(Fragmento de memorias)
• • • • • • •

La pena capital, que hoy considero absurda, me pareció justificable en aquel caso. Se trataba de impedir que la excepción se convirtiese en regla, poniendo en riesgo la seguridad del Mundo Libre. Permanecí unos días bajo el impacto de la pareja amarrada a la silla eléctrica, sus cabezas cubiertas por capuchas repletas de hilos, astronautas malditos camino del infierno. El viejo buldog Edgar Hoover, afortunadamente, estaba apostado a la puerta de nuestras casas.
Ingresé en la Juventud Estudiante Católica, JEC. De mano de los dominicos fui introducido en las aventuras líricas de Saint-Exupéry, en los gestos heroicos de Guy de Larigaudie, en el personalismo de Enmanuel Mounier, en el tomismo de Jacques Maritain y en la visión social del padre Lebret. En el movimiento estudiantil abracé la utopía socialista. No paso a paso, sino a saltos, pasé de pro(norte)americano a antiimperialista, sin perder, a pesar de todo, la mirada crítica hacia la Unión Soviética.
Pero Cuba me parecía diferente. Fidel desfilaba en carro abierto, a los aplausos del público, en la Quinta Avenida de Nueva York, y en Brasil se hospedó en la mansión carioca de la tradicional estirpe de los Nabuco. Ninguna iglesia fue cerrada en Cuba y ningún sacerdote fue fusilado. Si la revolución tenía defectos era por culpa de las presiones del gobierno de Estados Unidos, que no se resignaba a la pérdida de una de sus colonias de América Latina.

• • • • • • •

(Datos)
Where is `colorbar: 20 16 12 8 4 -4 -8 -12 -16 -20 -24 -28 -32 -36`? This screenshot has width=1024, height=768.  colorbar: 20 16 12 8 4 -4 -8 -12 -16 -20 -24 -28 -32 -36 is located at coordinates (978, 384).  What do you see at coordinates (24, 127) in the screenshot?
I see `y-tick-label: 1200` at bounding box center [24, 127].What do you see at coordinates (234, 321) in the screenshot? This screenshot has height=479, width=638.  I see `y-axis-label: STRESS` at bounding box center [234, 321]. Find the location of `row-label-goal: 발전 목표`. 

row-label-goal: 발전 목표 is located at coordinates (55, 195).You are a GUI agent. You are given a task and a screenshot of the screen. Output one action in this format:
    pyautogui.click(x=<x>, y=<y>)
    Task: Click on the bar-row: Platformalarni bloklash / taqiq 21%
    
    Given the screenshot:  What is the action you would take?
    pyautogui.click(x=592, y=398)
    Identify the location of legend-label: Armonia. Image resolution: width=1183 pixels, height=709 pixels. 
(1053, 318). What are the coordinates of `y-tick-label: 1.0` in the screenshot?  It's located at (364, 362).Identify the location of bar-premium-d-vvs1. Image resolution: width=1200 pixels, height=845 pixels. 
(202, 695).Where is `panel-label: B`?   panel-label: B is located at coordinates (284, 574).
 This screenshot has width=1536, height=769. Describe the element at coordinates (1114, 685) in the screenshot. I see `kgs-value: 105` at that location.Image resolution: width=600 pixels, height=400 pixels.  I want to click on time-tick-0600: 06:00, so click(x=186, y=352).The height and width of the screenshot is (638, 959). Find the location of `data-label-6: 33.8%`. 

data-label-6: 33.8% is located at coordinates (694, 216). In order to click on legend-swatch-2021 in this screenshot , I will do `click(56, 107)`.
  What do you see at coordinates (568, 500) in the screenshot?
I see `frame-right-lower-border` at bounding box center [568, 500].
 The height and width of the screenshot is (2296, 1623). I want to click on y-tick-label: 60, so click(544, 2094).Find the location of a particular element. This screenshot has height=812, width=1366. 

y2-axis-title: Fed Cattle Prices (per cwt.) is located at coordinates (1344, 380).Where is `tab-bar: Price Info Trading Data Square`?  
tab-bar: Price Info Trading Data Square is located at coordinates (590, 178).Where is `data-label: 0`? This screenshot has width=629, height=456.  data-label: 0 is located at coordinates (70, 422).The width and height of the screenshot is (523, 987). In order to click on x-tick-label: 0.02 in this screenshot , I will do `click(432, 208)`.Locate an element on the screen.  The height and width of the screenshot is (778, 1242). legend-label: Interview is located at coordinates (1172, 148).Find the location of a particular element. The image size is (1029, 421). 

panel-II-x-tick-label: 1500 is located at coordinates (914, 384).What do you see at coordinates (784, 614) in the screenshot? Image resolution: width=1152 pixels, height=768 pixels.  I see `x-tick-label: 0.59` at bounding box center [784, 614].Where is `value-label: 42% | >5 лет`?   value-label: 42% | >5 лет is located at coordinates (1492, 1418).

• • • • • • •

(Tarea A)
Responda según el fragmento de memorias:
(i) ¿Con qué imagen se describe a la pareja amarrada a la silla eléctrica?
(ii) ¿Qué nombre completo corresponde a la sigla JEC?
(iii) ¿En qué avenida de Nueva York desfiló Fidel en carro abierto?
(Tarea B) Actualice el fragmento de memorias desde las palabras "Ingresé en la" hasta las palabras "la Unión Soviética.", inclusive, y ponga "jesuitas" en lugar de "dominicos".
(Tarea C) Prosiga el fragmento de memorias a partir de su última oración.
Los ítems no guardan relación con el fragmento de memorias.

(Respuesta A)
(i) Astronautas malditos camino del infierno.
(ii) Juventud Estudiante Católica.
(iii) En la Quinta Avenida.

(Respuesta B)
Ingresé en la Juventud Estudiante Católica, JEC. De mano de los jesuitas fui introducido en las aventuras líricas de Saint-Exupéry, en los gestos heroicos de Guy de Larigaudie, en el personalismo de Enmanuel Mounier, en el tomismo de Jacques Maritain y en la visión social del padre Lebret. En el movimiento estudiantil abracé la utopía socialista. No paso a paso, sino a saltos, pasé de pro(norte)americano a antiimperialista, sin perder, a pesar de todo, la mirada crítica hacia la Unión Soviética.

(Respuesta C)
La figura más paradigmática producida por la Revolución cubana fue Ernesto Che Guevara. Tras dedicarse a los mineros del cobre chileno, a los leprosos de Perú, a la causa democrática de Guatemala, se refugió en México y desde allí ayudó a hacer de Cuba una sociedad socialista. Estaba en paz con la historia. Los críticos podrían, cuando mucho, decir que el Che se arriesgaba movido por la ambición de poder.
En un gesto inusitado y sorprendente, se despojó del poder y, anónimamente, se introdujo en las selvas del Congo y, en seguida, en las de Bolivia. Demostraba así su desprendimiento su consagración radical a la causa de América Latina.
Ahora, a los treinta años de su muerte, Guevara cuestiona a todos los que no osan entregar su vida por una causa altruista. Por eso es comprensible que haya obras tan pesadas como piedras de túmulo queriendo reducir sus méritos. Para Jon Lee Anderson, autor de Che Guevara: una biografía, el Che fue un aventurero voluntarista. Para Jorge Castañeda, autor de Che: la vida en rojo, el guerrillero argentino-cubano fue llevado a la muerte por la obsesión revolucionaria y, sobre todo, por la omisión de Fidel. Bien escritas y fundadas en mucha documentación, las dos obras no consiguen encubrir la amargura de quien teme que las utopías se conviertan en realidades. Por eso, es más fácil dedicarse a la derrota del Che que a la victoria de Fidel.
Castañeda se hizo conocido al lanzar su libro La utopía desarmada, en el cual profetiza que no habrá más lucha armada en América Latina. Pocos meses después del lanzamiento de su obra, por ironía de la historia, estalló la guerrilla de Chiapas, en su propio país, México.
Las utopías, afortunadamente, son como el Che, más fuertes que aquellos que pretenden sepultarlas.